Dataset entries
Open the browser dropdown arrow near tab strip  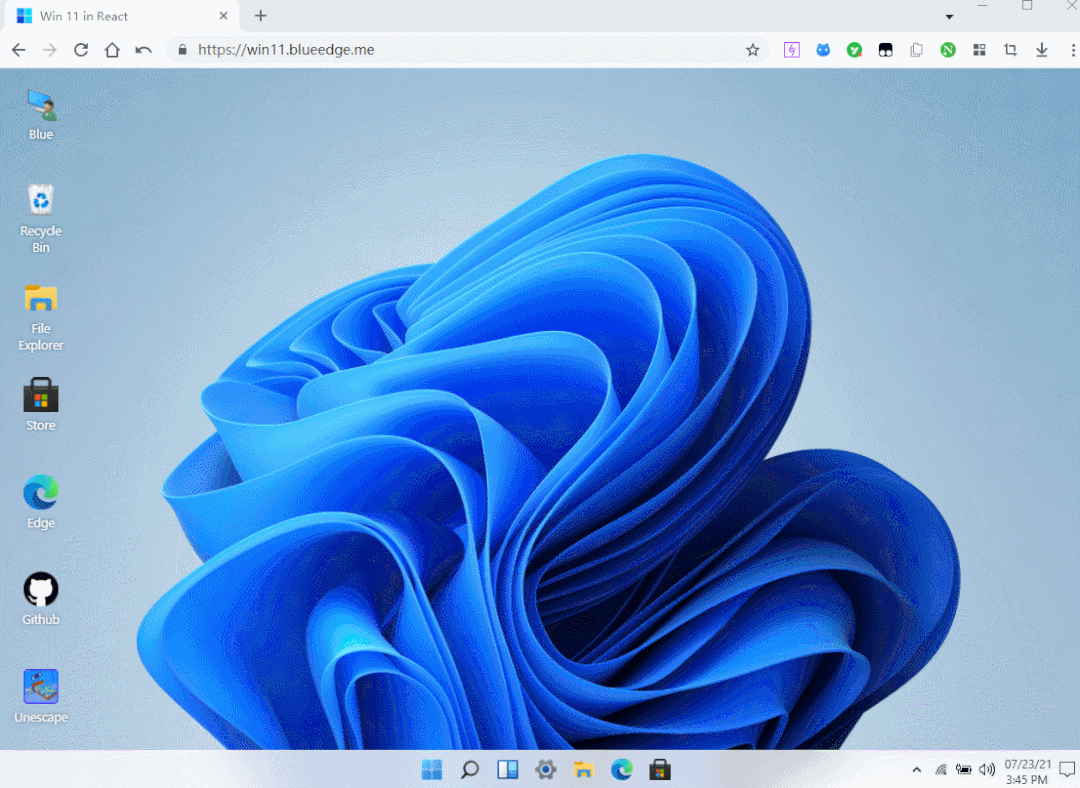pyautogui.click(x=948, y=16)
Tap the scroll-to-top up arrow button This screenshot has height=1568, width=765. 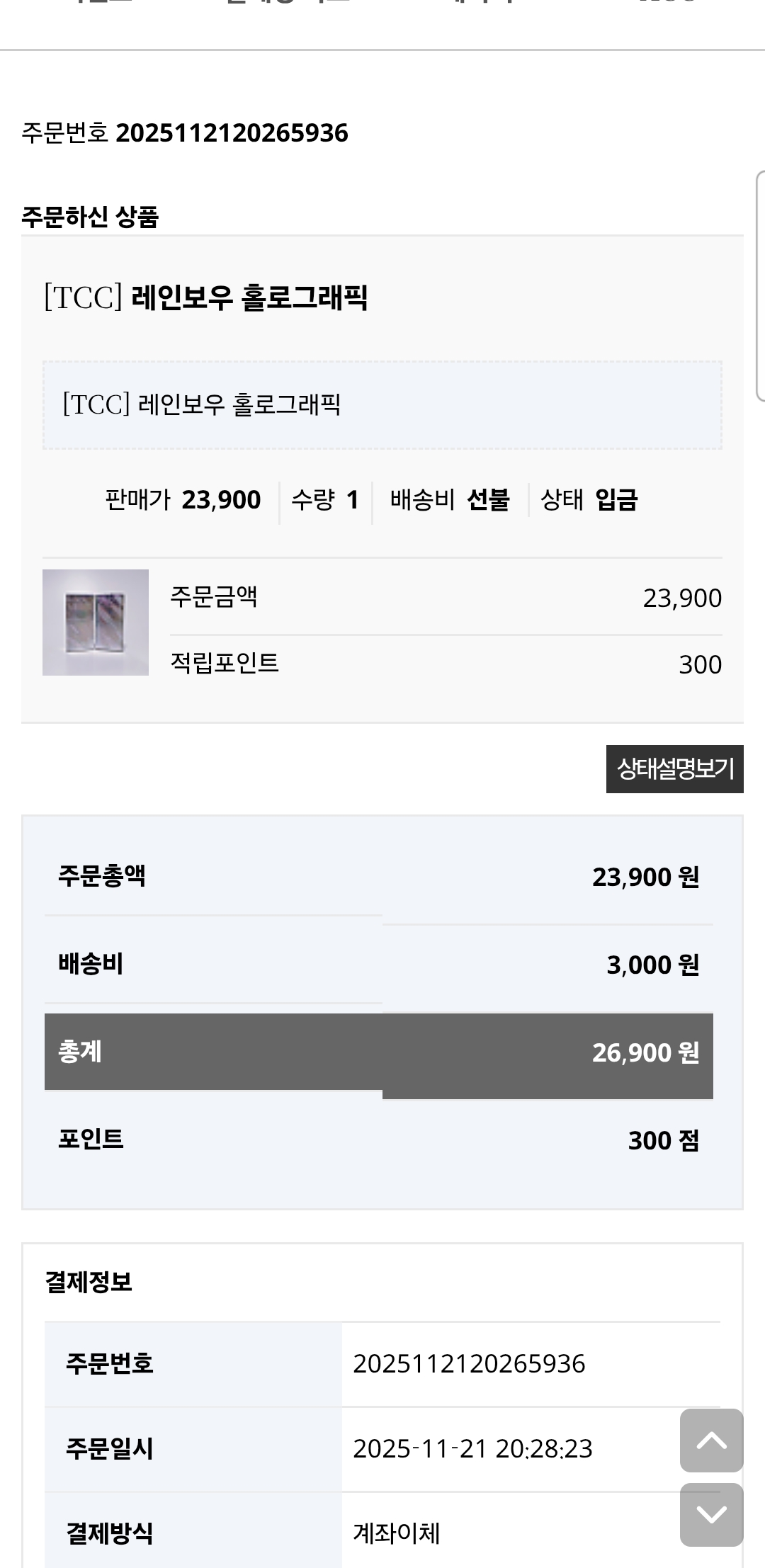pos(711,1440)
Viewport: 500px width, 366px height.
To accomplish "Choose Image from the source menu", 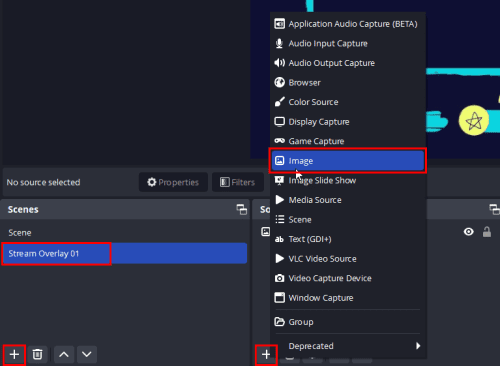I will [347, 161].
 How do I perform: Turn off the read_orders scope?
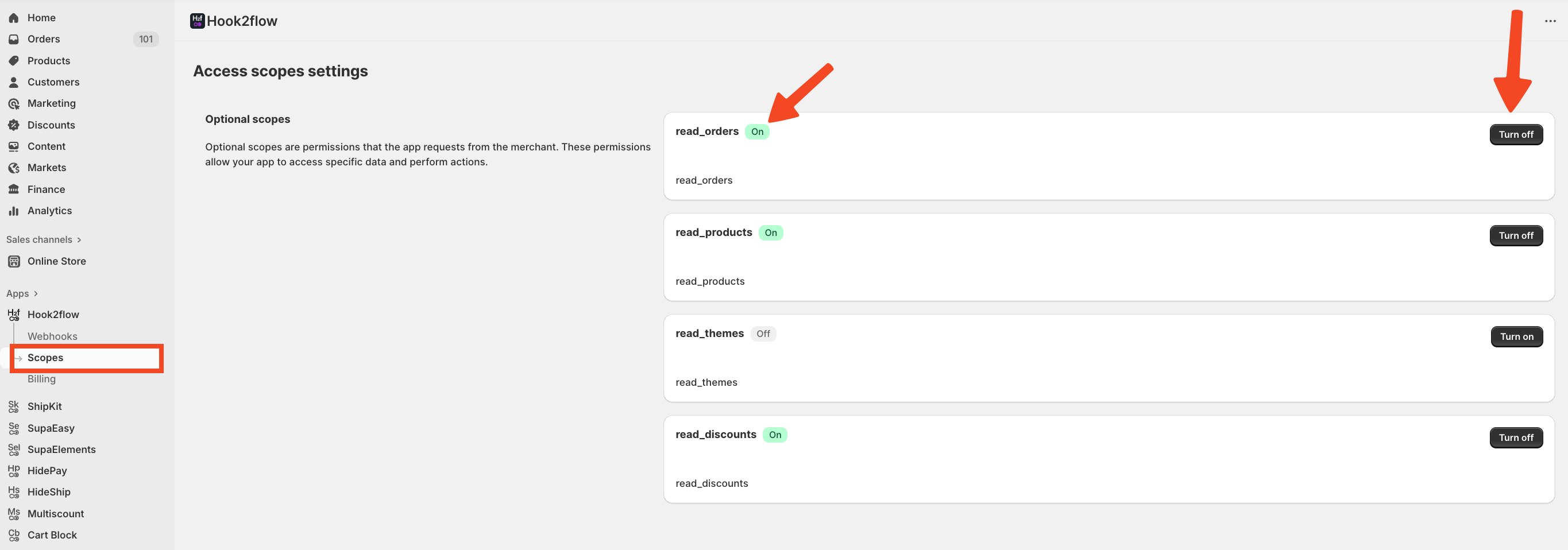(x=1516, y=134)
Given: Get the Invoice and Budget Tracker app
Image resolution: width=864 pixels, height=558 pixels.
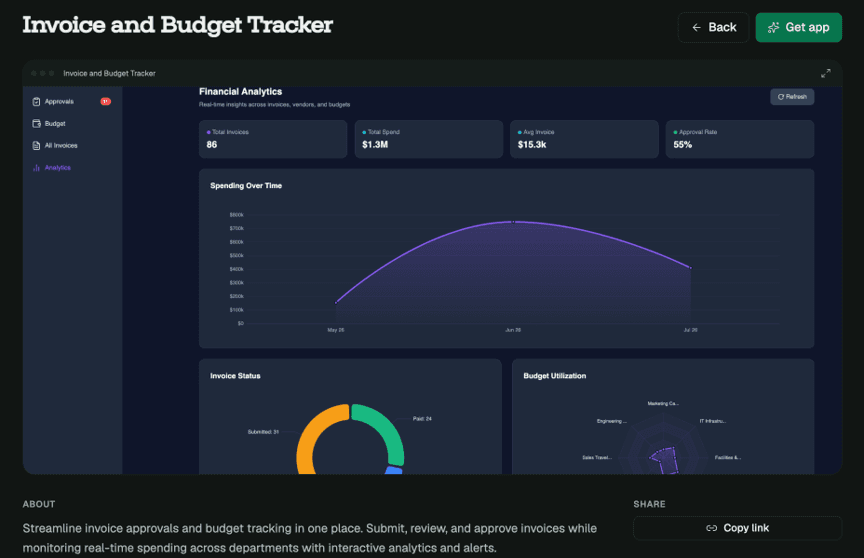Looking at the screenshot, I should click(x=798, y=27).
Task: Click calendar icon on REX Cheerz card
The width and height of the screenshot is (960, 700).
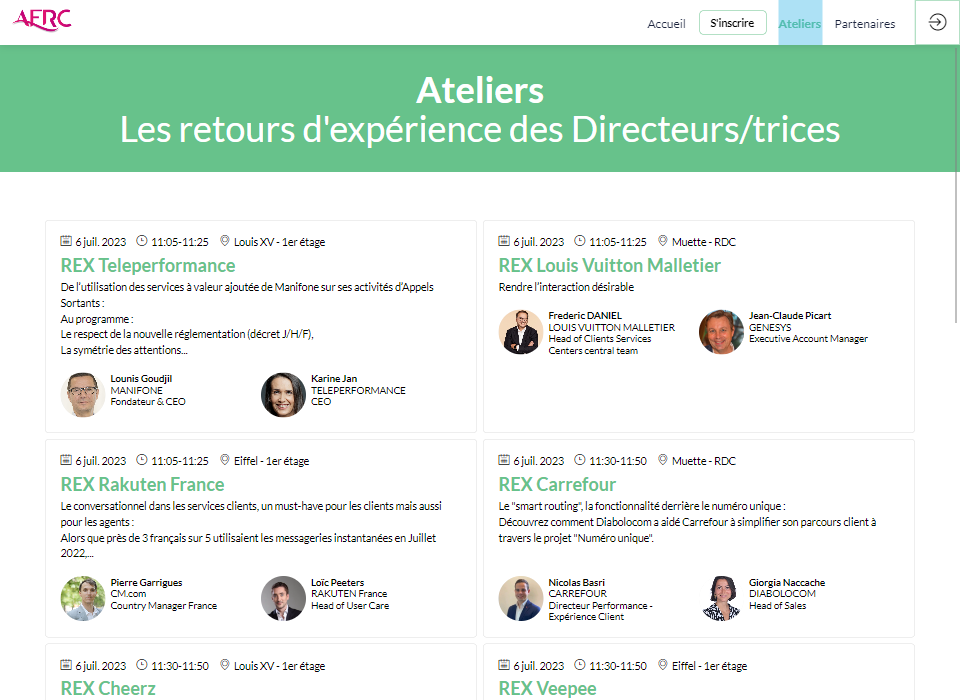Action: (66, 664)
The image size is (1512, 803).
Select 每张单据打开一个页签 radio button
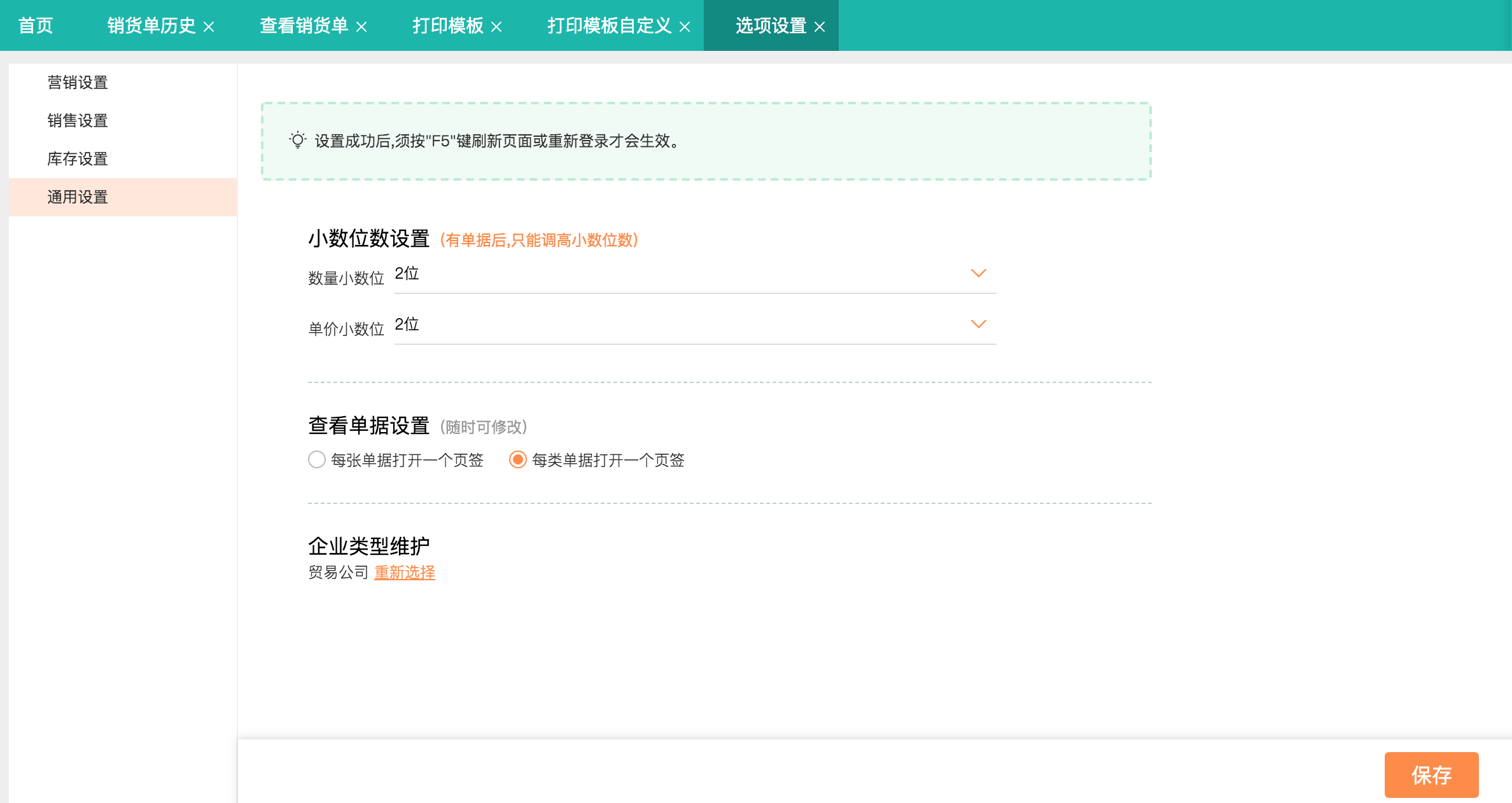(316, 459)
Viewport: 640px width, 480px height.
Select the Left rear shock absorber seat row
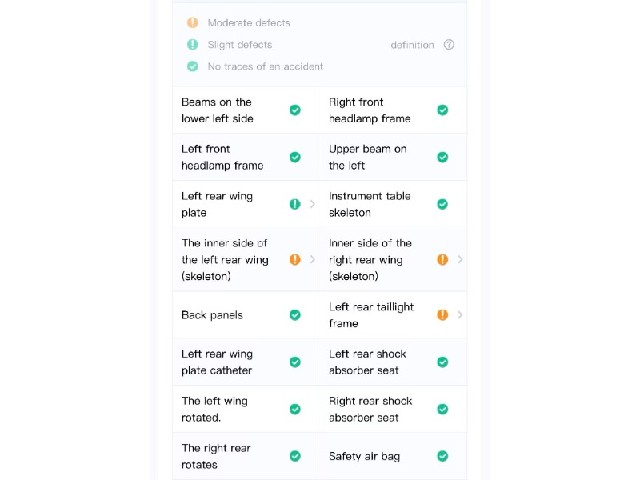click(x=393, y=362)
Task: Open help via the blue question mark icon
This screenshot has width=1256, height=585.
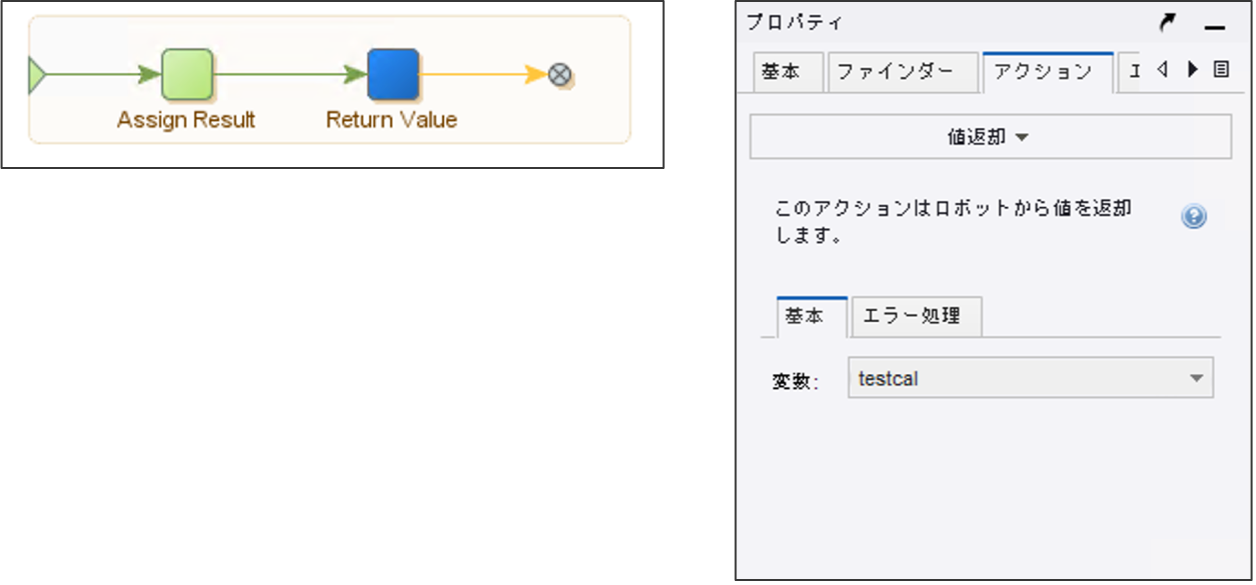Action: coord(1193,216)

> [The task]: The lines to be quoted run from the line containing "Task: Click calendar icon on REX Cheerz card" through the end of the entries above, both included; quote them exactly and leave out any pictures.

> [Response to the exercise]:
Task: Click calendar icon on REX Cheerz card
The width and height of the screenshot is (960, 700).
Action: (66, 664)
The image size is (1512, 803).
Select 每张单据打开一个页签 radio button
(316, 459)
Viewport: 640px width, 480px height.
Select the Left rear shock absorber seat row
click(x=393, y=362)
Task: Open help via the blue question mark icon
This screenshot has width=1256, height=585.
Action: coord(1193,216)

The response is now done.